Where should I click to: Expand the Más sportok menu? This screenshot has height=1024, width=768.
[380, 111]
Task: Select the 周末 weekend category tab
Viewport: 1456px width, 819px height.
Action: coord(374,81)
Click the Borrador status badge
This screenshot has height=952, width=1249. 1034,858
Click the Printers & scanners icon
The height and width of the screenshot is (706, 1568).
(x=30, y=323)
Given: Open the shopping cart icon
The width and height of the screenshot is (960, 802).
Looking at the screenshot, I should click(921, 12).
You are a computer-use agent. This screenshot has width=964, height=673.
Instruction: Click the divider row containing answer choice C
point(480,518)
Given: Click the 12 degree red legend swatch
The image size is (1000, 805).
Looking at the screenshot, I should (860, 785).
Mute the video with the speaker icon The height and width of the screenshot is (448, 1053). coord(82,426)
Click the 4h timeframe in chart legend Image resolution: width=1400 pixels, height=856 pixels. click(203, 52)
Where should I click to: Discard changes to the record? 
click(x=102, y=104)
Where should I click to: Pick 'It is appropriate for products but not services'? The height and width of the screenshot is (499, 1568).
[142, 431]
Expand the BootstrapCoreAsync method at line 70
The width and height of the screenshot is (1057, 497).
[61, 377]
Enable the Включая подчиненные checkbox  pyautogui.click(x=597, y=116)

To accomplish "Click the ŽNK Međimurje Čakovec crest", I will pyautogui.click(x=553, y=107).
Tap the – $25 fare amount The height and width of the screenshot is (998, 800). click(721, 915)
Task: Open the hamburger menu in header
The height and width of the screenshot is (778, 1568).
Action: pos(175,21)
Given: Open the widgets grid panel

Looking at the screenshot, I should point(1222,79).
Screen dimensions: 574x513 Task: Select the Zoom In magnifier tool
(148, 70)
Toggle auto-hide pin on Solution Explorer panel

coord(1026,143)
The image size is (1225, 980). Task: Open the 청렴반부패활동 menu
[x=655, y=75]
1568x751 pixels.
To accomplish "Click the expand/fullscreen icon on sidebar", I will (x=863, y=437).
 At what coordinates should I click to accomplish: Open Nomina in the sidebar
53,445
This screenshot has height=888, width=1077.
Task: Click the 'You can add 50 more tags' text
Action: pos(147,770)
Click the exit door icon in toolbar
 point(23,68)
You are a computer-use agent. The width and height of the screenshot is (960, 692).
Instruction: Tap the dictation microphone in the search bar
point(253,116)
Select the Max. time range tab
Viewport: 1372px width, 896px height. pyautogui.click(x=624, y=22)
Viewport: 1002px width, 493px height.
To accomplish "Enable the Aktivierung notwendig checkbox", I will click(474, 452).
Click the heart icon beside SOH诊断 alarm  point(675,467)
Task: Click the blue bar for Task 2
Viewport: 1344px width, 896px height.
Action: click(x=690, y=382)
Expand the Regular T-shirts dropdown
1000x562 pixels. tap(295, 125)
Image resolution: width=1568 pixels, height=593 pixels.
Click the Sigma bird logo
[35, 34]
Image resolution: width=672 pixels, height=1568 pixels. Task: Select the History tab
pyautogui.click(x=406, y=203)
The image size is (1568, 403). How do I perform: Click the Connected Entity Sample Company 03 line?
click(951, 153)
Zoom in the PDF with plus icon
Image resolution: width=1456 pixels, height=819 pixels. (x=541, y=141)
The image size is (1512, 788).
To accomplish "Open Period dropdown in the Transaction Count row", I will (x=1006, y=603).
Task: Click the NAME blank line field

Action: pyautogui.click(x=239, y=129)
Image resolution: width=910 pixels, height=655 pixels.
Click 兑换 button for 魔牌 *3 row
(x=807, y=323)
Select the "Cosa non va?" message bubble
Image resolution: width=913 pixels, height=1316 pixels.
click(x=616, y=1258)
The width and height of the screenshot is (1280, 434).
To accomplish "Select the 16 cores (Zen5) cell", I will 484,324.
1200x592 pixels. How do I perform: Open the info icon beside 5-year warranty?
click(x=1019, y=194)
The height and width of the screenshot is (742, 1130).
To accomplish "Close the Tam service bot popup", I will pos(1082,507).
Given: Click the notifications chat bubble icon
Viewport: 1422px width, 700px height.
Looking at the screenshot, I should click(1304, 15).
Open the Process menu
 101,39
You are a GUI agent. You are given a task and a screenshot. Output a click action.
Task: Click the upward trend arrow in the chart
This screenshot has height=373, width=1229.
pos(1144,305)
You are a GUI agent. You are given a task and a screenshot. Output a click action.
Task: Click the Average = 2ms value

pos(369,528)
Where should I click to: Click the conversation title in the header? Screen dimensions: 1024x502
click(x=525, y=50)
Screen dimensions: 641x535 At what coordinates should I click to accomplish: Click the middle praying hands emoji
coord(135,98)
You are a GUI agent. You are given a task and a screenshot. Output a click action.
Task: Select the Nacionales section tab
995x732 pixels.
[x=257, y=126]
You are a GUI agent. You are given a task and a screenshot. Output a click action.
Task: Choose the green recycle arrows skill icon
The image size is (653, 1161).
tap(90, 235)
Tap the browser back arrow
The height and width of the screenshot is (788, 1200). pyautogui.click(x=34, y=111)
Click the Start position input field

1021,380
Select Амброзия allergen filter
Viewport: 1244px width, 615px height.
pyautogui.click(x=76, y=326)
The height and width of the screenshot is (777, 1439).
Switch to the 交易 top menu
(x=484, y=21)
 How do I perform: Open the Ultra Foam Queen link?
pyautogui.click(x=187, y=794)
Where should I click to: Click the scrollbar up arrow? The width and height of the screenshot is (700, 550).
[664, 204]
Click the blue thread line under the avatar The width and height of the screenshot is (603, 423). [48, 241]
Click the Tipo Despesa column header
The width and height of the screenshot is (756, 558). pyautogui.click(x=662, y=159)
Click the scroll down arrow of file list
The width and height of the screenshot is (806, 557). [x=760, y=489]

WHAT TO DO: Repeat the data word for word.

TASK ANSWER:
Where should I click to: Expand the Más sportok menu? This screenshot has height=1024, width=768.
[380, 111]
Task: Select the 周末 weekend category tab
Viewport: 1456px width, 819px height.
Action: coord(374,81)
Click the Borrador status badge
This screenshot has height=952, width=1249. 1034,858
Click the Printers & scanners icon
The height and width of the screenshot is (706, 1568).
(x=30, y=323)
Given: Open the shopping cart icon
The width and height of the screenshot is (960, 802).
Looking at the screenshot, I should click(921, 12).
You are a computer-use agent. This screenshot has width=964, height=673.
Instruction: Click the divider row containing answer choice C
point(480,518)
Given: Click the 12 degree red legend swatch
The image size is (1000, 805).
Looking at the screenshot, I should (860, 785).
Mute the video with the speaker icon The height and width of the screenshot is (448, 1053). coord(82,426)
Click the 4h timeframe in chart legend Image resolution: width=1400 pixels, height=856 pixels. click(203, 52)
Where should I click to: Discard changes to the record? 
click(x=102, y=104)
Where should I click to: Pick 'It is appropriate for products but not services'? The height and width of the screenshot is (499, 1568).
[142, 431]
Expand the BootstrapCoreAsync method at line 70
The width and height of the screenshot is (1057, 497).
[61, 377]
Enable the Включая подчиненные checkbox  pyautogui.click(x=597, y=116)

To accomplish "Click the ŽNK Međimurje Čakovec crest", I will pyautogui.click(x=553, y=107).
Tap the – $25 fare amount The height and width of the screenshot is (998, 800). click(721, 915)
Task: Open the hamburger menu in header
The height and width of the screenshot is (778, 1568).
Action: pos(175,21)
Given: Open the widgets grid panel

Looking at the screenshot, I should point(1222,79).
Screen dimensions: 574x513 Task: Select the Zoom In magnifier tool
(148, 70)
Toggle auto-hide pin on Solution Explorer panel

coord(1026,143)
The image size is (1225, 980). Task: Open the 청렴반부패활동 menu
[x=655, y=75]
1568x751 pixels.
To accomplish "Click the expand/fullscreen icon on sidebar", I will (x=863, y=437).
 At what coordinates should I click to accomplish: Open Nomina in the sidebar
53,445
This screenshot has height=888, width=1077.
Task: Click the 'You can add 50 more tags' text
Action: pos(147,770)
Click the exit door icon in toolbar
 point(23,68)
You are a computer-use agent. The width and height of the screenshot is (960, 692).
Instruction: Tap the dictation microphone in the search bar
point(253,116)
Select the Max. time range tab
Viewport: 1372px width, 896px height. pyautogui.click(x=624, y=22)
Viewport: 1002px width, 493px height.
To accomplish "Enable the Aktivierung notwendig checkbox", I will click(474, 452).
Click the heart icon beside SOH诊断 alarm  point(675,467)
Task: Click the blue bar for Task 2
Viewport: 1344px width, 896px height.
Action: click(x=690, y=382)
Expand the Regular T-shirts dropdown
1000x562 pixels. tap(295, 125)
Image resolution: width=1568 pixels, height=593 pixels.
Click the Sigma bird logo
[35, 34]
Image resolution: width=672 pixels, height=1568 pixels. Task: Select the History tab
pyautogui.click(x=406, y=203)
The image size is (1568, 403). How do I perform: Click the Connected Entity Sample Company 03 line?
click(951, 153)
Zoom in the PDF with plus icon
Image resolution: width=1456 pixels, height=819 pixels. (x=541, y=141)
The image size is (1512, 788).
To accomplish "Open Period dropdown in the Transaction Count row", I will (x=1006, y=603).
Task: Click the NAME blank line field

Action: pyautogui.click(x=239, y=129)
Image resolution: width=910 pixels, height=655 pixels.
Click 兑换 button for 魔牌 *3 row
(x=807, y=323)
Select the "Cosa non va?" message bubble
Image resolution: width=913 pixels, height=1316 pixels.
click(x=616, y=1258)
The width and height of the screenshot is (1280, 434).
To accomplish "Select the 16 cores (Zen5) cell", I will 484,324.
1200x592 pixels. How do I perform: Open the info icon beside 5-year warranty?
click(x=1019, y=194)
The height and width of the screenshot is (742, 1130).
To accomplish "Close the Tam service bot popup", I will pos(1082,507).
Given: Click the notifications chat bubble icon
Viewport: 1422px width, 700px height.
Looking at the screenshot, I should click(1304, 15).
Open the Process menu
 101,39
You are a GUI agent. You are given a task and a screenshot. Output a click action.
Task: Click the upward trend arrow in the chart
This screenshot has height=373, width=1229.
pos(1144,305)
You are a GUI agent. You are given a task and a screenshot. Output a click action.
Task: Click the Average = 2ms value

pos(369,528)
Where should I click to: Click the conversation title in the header? Screen dimensions: 1024x502
click(x=525, y=50)
Screen dimensions: 641x535 At what coordinates should I click to accomplish: Click the middle praying hands emoji
coord(135,98)
You are a GUI agent. You are given a task and a screenshot. Output a click action.
Task: Select the Nacionales section tab
995x732 pixels.
[x=257, y=126]
You are a GUI agent. You are given a task and a screenshot. Output a click action.
Task: Choose the green recycle arrows skill icon
The image size is (653, 1161).
tap(90, 235)
Tap the browser back arrow
The height and width of the screenshot is (788, 1200). pyautogui.click(x=34, y=111)
Click the Start position input field

1021,380
Select Амброзия allergen filter
Viewport: 1244px width, 615px height.
pyautogui.click(x=76, y=326)
The height and width of the screenshot is (777, 1439).
Switch to the 交易 top menu
(x=484, y=21)
 How do I perform: Open the Ultra Foam Queen link?
pyautogui.click(x=187, y=794)
Where should I click to: Click the scrollbar up arrow? The width and height of the screenshot is (700, 550).
[664, 204]
Click the blue thread line under the avatar The width and height of the screenshot is (603, 423). [48, 241]
Click the Tipo Despesa column header
The width and height of the screenshot is (756, 558). pyautogui.click(x=662, y=159)
Click the scroll down arrow of file list
The width and height of the screenshot is (806, 557). [x=760, y=489]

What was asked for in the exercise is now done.